* _Required action_
Pick out the lines below that include the string "agent".

* _Exercise materials_
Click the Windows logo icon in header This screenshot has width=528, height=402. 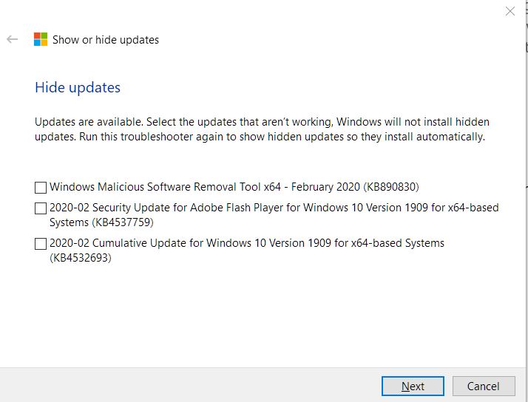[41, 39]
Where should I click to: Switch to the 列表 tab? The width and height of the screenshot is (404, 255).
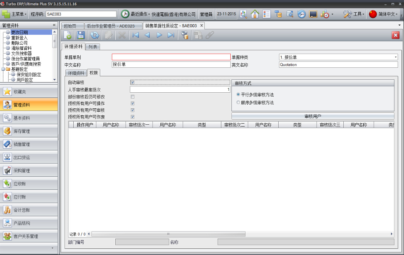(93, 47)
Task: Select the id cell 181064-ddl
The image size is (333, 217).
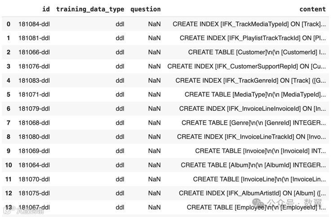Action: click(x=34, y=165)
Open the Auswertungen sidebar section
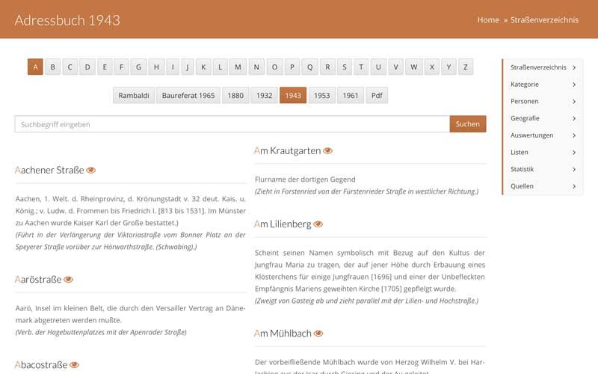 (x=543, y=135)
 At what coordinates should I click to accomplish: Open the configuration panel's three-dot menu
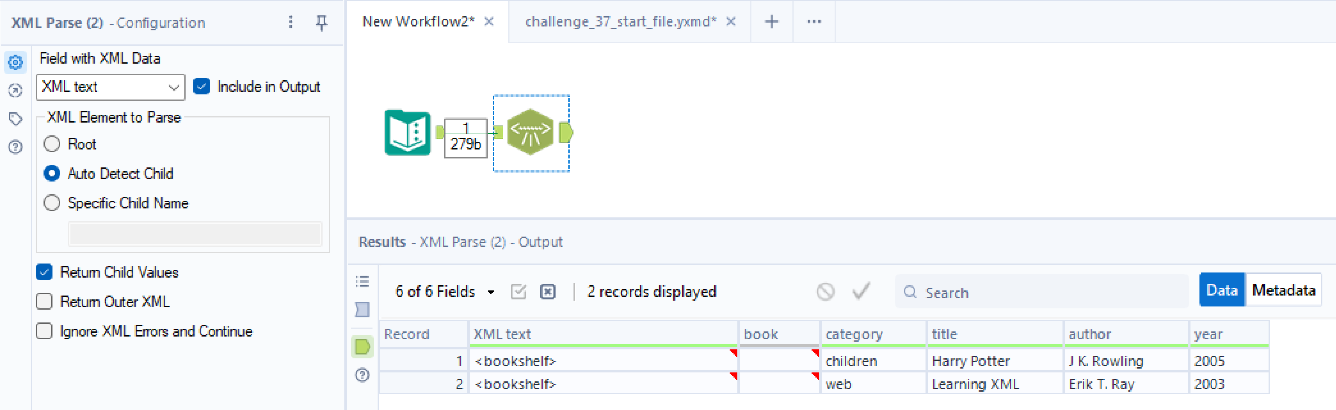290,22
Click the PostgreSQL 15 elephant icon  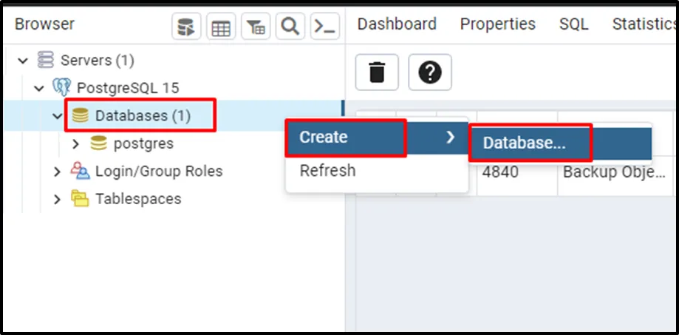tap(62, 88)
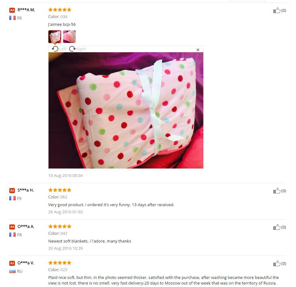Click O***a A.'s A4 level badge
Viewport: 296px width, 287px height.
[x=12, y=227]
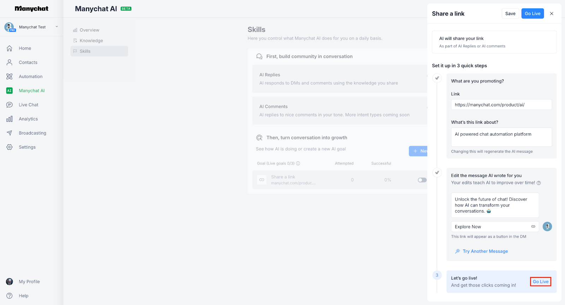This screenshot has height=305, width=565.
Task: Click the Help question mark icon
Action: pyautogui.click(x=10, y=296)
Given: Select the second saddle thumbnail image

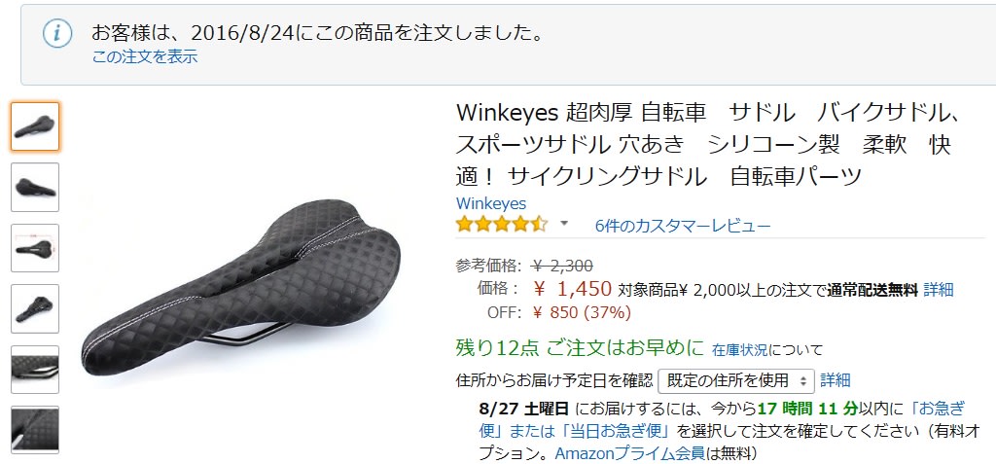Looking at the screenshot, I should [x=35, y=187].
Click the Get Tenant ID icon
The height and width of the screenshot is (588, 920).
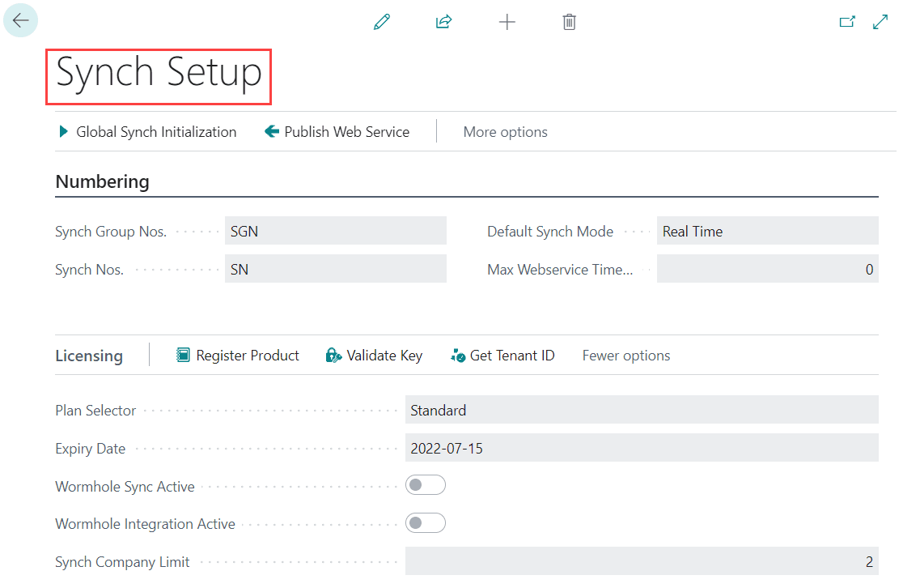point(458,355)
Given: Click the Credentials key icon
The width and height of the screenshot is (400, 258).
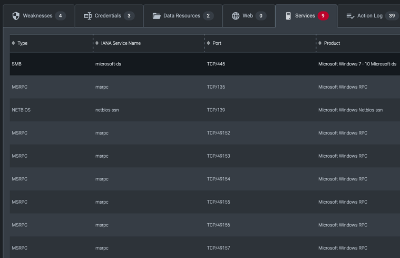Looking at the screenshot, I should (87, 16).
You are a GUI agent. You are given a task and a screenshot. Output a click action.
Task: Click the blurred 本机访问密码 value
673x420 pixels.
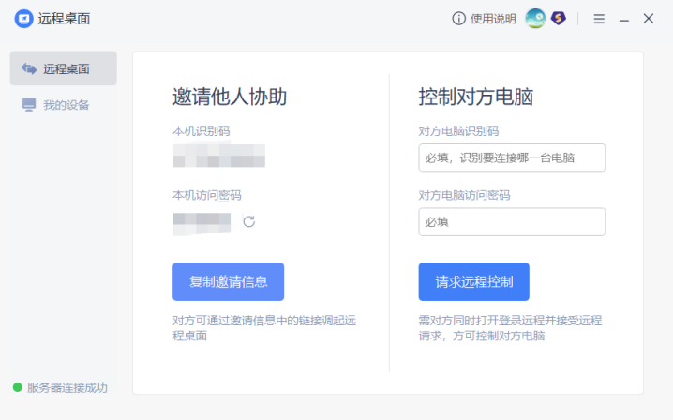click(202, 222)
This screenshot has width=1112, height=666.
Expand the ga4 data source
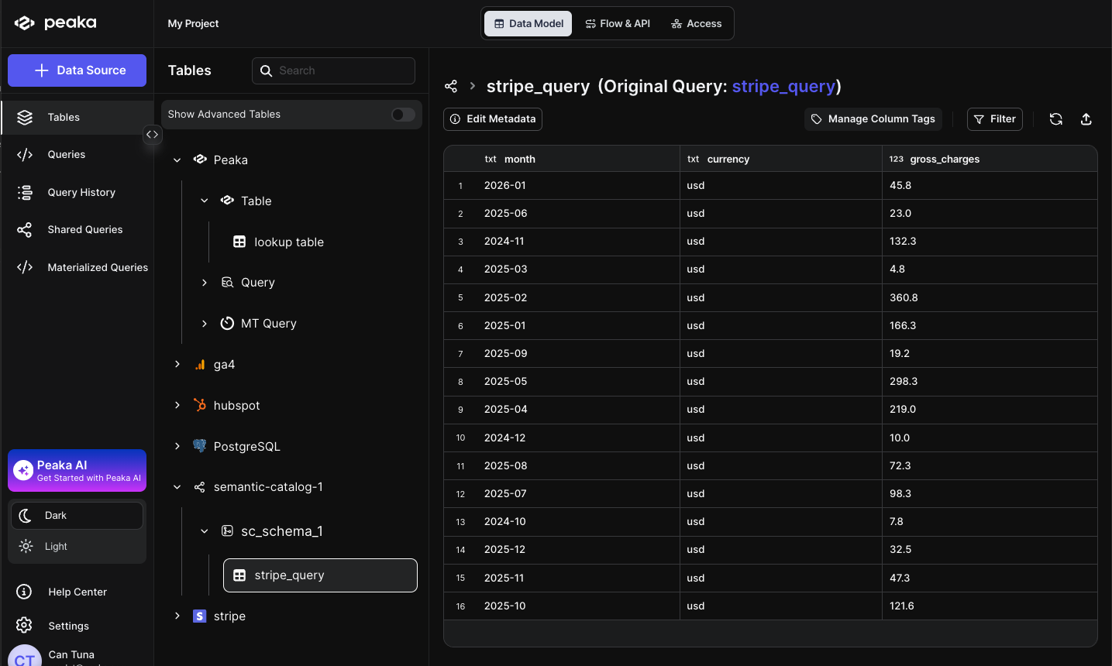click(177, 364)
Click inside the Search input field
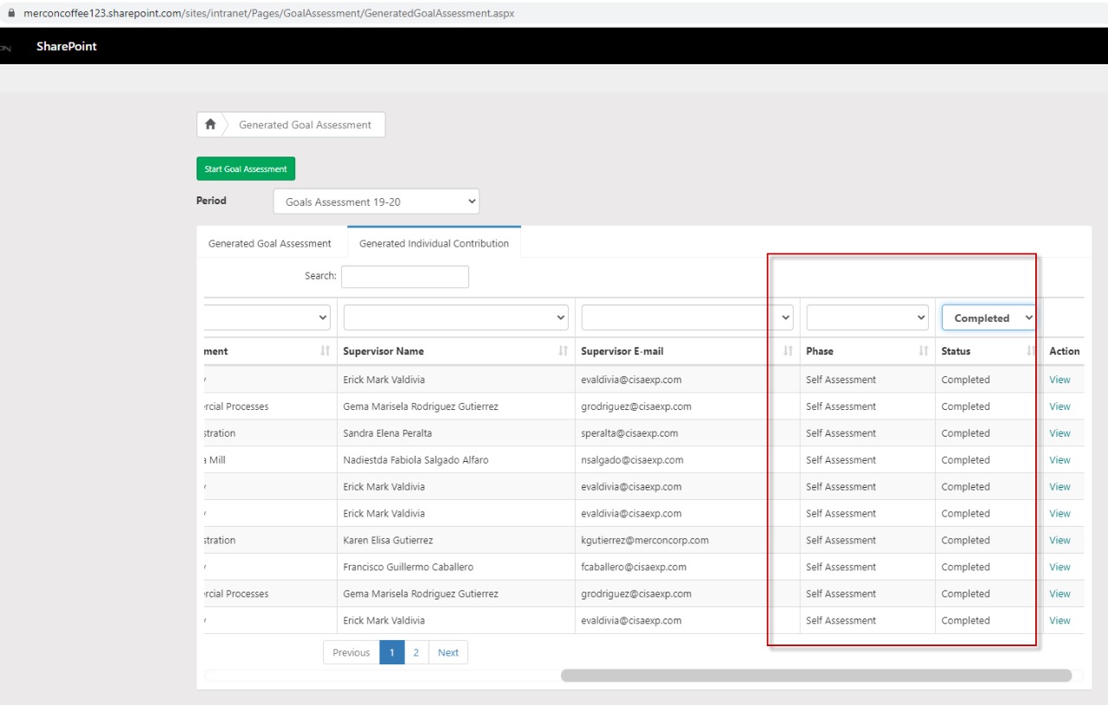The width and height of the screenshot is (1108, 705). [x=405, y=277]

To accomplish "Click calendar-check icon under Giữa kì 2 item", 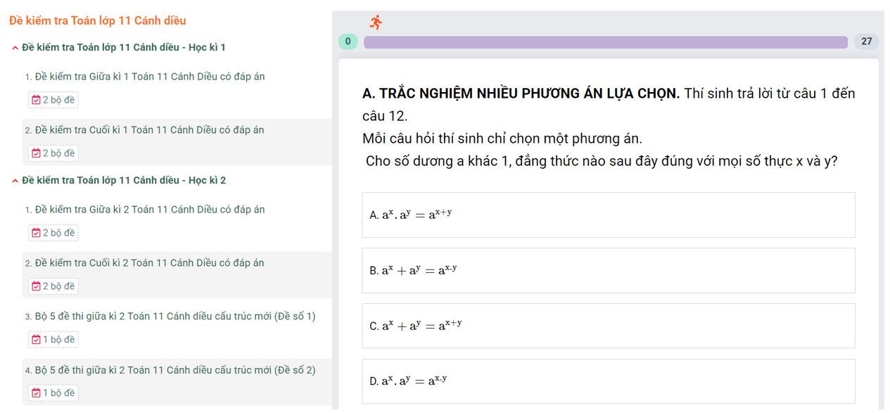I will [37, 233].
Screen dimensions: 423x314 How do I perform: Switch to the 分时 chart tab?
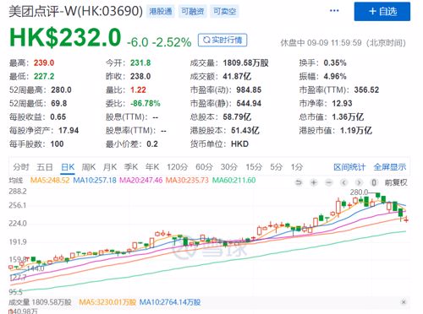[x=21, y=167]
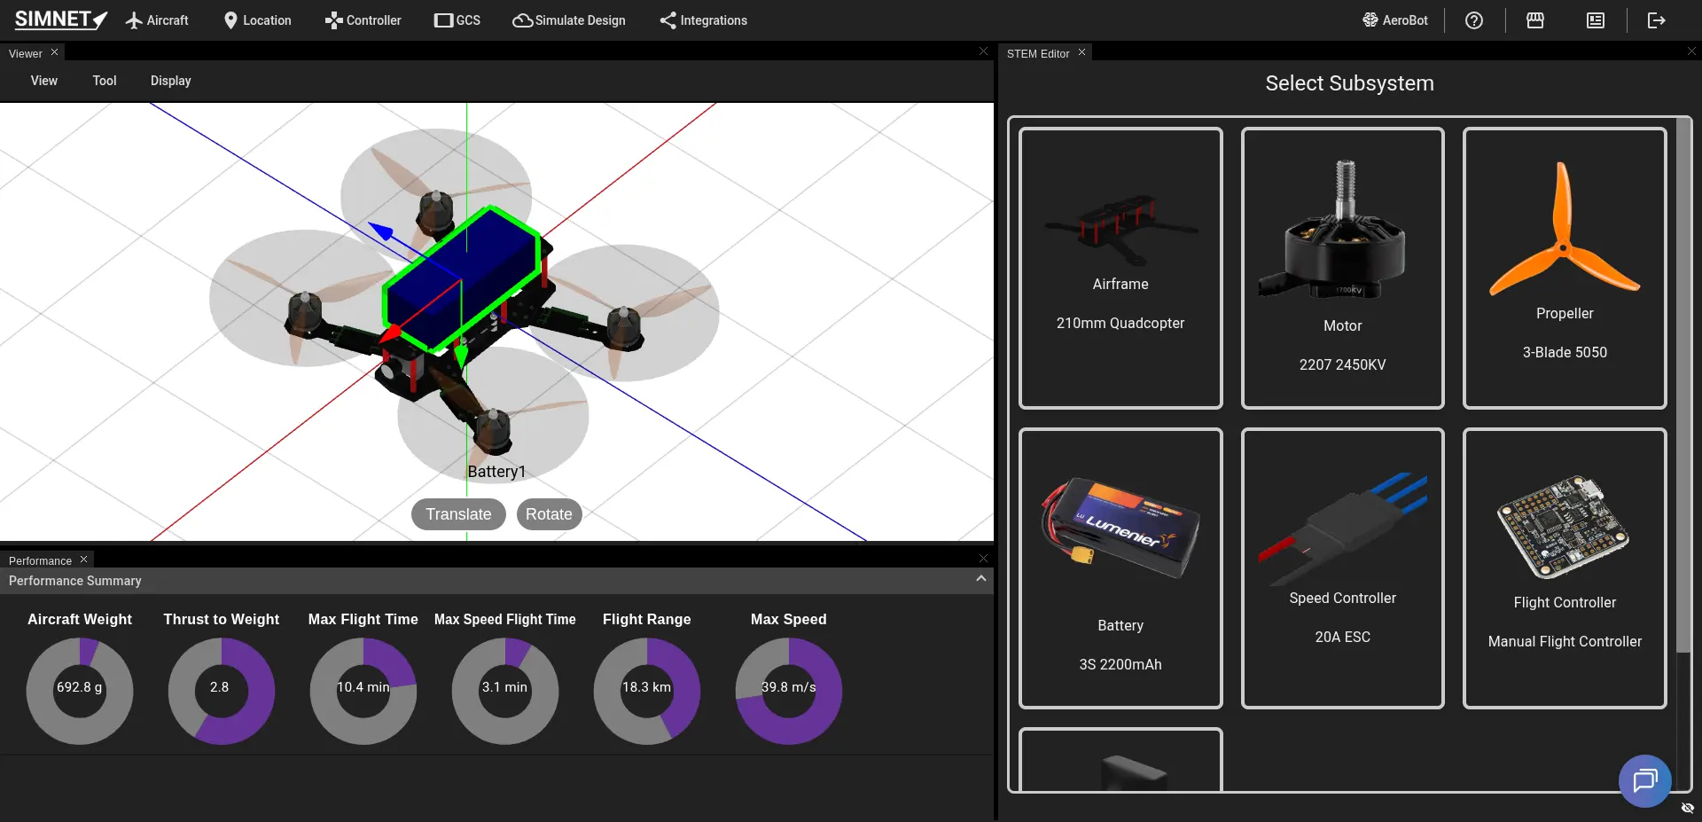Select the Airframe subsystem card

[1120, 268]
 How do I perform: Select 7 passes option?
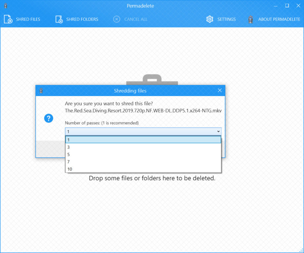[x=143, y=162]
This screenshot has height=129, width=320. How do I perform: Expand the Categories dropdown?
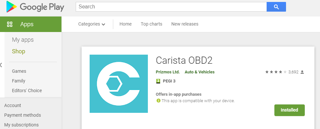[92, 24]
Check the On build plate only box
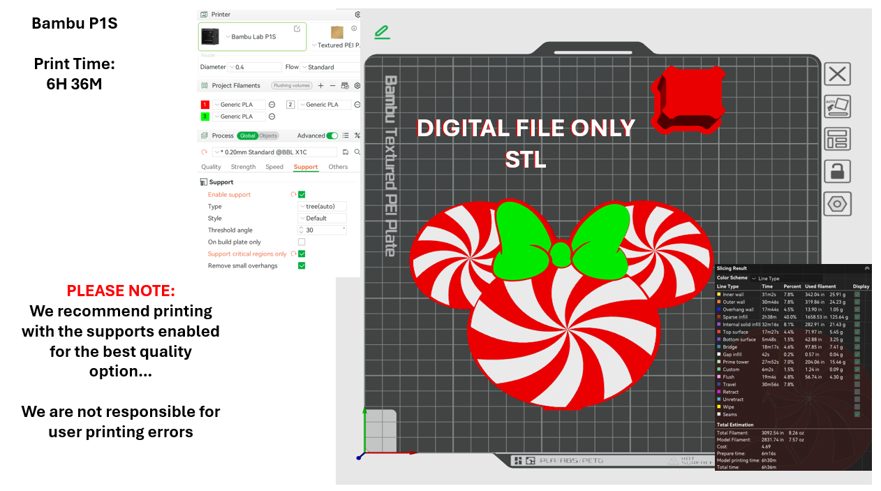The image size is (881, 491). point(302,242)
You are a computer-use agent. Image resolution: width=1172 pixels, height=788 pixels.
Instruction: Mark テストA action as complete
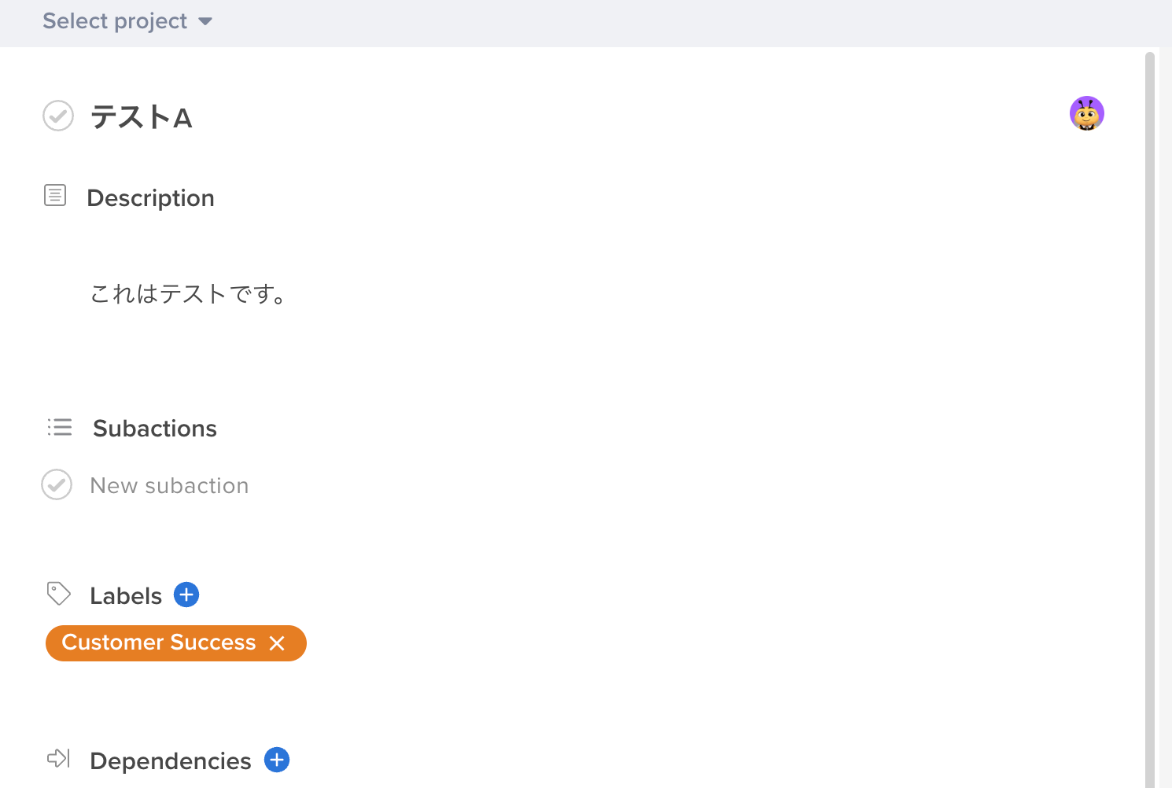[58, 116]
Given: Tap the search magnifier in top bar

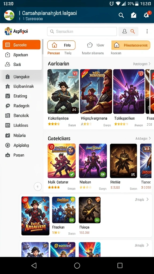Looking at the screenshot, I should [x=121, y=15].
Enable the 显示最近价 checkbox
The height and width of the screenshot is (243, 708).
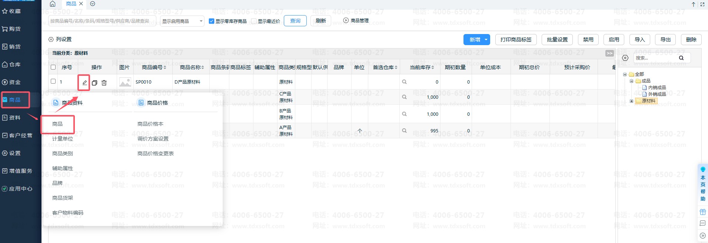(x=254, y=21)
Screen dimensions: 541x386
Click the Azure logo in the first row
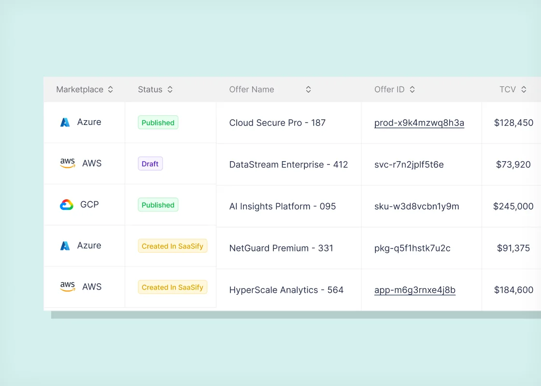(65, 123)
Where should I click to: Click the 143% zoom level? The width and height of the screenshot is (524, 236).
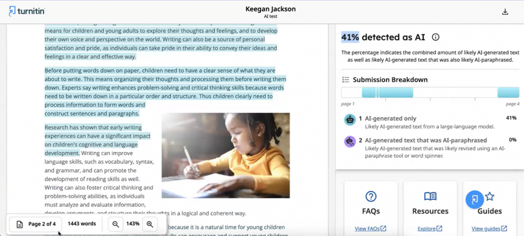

* _Result of this task_
You are a GUI agent. You are given a task and a screenshot. Output a click action.
You are a computer-use agent. Image resolution: width=1172 pixels, height=788 pixels.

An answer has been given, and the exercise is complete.